There is nothing wrong. Use a big park and not a small one. On small ones I get 100fps too. For example load from the workshop this one: Six Flags New Orleans. The restoration of an abandoned park.
Tell me ur specs and ur fps. I get around 10-15. Unplayable and that park is not even really detailed.
Well it depends where I am in the park and what I'm doing, if you have a lot in the screen in one go, you're going to get lower fps than, say, when you're zoomed up close on something.
Here I have a pretty decent overview of the park with 25 fps (hard to see but fps is shown top left above the help button):
And then here I'm up close watching Batman and The Joker duking it out, with 34 fps:
But obviously that's not the whole story, cause I'm stationary.
Here I am riding Batman, at 23 fps:
Biggest FPS drops I get are when I'm sweeping my camera around on an overview of the park, I'll drop to 16-17 fps, but even then It's really smooth.

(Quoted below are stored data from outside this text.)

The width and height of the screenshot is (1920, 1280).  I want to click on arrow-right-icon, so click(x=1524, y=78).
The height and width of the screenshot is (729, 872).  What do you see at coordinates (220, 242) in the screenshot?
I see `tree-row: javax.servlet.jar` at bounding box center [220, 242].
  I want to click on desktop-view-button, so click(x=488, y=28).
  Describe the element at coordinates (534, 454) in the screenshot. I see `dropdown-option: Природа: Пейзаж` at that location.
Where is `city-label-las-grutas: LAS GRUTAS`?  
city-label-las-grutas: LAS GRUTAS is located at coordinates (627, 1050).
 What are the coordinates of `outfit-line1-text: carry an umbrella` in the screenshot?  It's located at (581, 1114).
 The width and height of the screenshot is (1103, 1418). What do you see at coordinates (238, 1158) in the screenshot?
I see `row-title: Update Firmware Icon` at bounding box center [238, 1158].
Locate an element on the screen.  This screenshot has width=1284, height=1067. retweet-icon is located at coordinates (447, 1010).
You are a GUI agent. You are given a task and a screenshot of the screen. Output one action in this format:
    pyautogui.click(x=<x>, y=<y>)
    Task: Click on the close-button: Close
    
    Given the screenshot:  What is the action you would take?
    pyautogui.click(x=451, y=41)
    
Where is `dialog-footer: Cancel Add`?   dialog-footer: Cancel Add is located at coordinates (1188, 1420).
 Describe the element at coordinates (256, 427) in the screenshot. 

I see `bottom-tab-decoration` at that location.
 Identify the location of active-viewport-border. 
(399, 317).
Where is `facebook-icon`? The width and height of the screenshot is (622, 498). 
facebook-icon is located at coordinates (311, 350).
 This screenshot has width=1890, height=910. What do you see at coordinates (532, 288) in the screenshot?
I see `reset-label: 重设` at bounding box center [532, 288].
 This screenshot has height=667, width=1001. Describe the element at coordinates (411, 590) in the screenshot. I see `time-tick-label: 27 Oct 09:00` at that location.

All these pictures are taken with everything turned on and set to ultra/high/very high whatever top option is (don't have tilt shift turned on obv, but that's it). GTX 1080, i7-6600k @ 4.5ghz, 3440x1440. Obviously they're decent specs, and I don't want this to be a case of "I can run it lol so u shud be able to". But seriously, what graphics settings are you using to get 10-15 fps?
And in a game like Planet Coaster, people using fps as some sort of benchmark really bothers me. For exploring a park you don't need more than 12-13 fps, it still moves really fluidly. There's reason for this and it's the way our eyes process imagery. When people want 60fps on games it's pretty much for fps(first person shooter) only, and even then it's for the skilled people, normal humans won't notice lower.
Every film you've ever watched (with the exception of like, the Hobbit or something) is shot in 24 fps, but that's even faster than it needs to be, it could be slower and we'd still be able to view films without discomfort. The only place where I think fps comes in to it in Planet Coaster is if we hope to get VR support, because your peripheral vision has higher sensitivity to the fps, if you were to ride roller coasters at 24 fps in VR you'd feel quite ill, but doing it on my computer (even with UW filling some of my peripheral) is totally fine. I think maybe another lower-limit would be the fps at which the the guests and staff are animated at - I think animation is usually done at 30fps, but I don't actually know what it is in Planet Coaster, I think I do notice some sluggish activity on peeps below like 17 fps, but my eyes aren't really sensitive to stuff like this.
I think the issue you're really experiencing is input lag, which can affect fps, even halting it completely, that's what will make the game "unplayable" for you, not the low fps itself.
And remember, guests change everything - left the game running whilst writing this, now at 11k guests with 14 fps, but it's still "fluid" for me.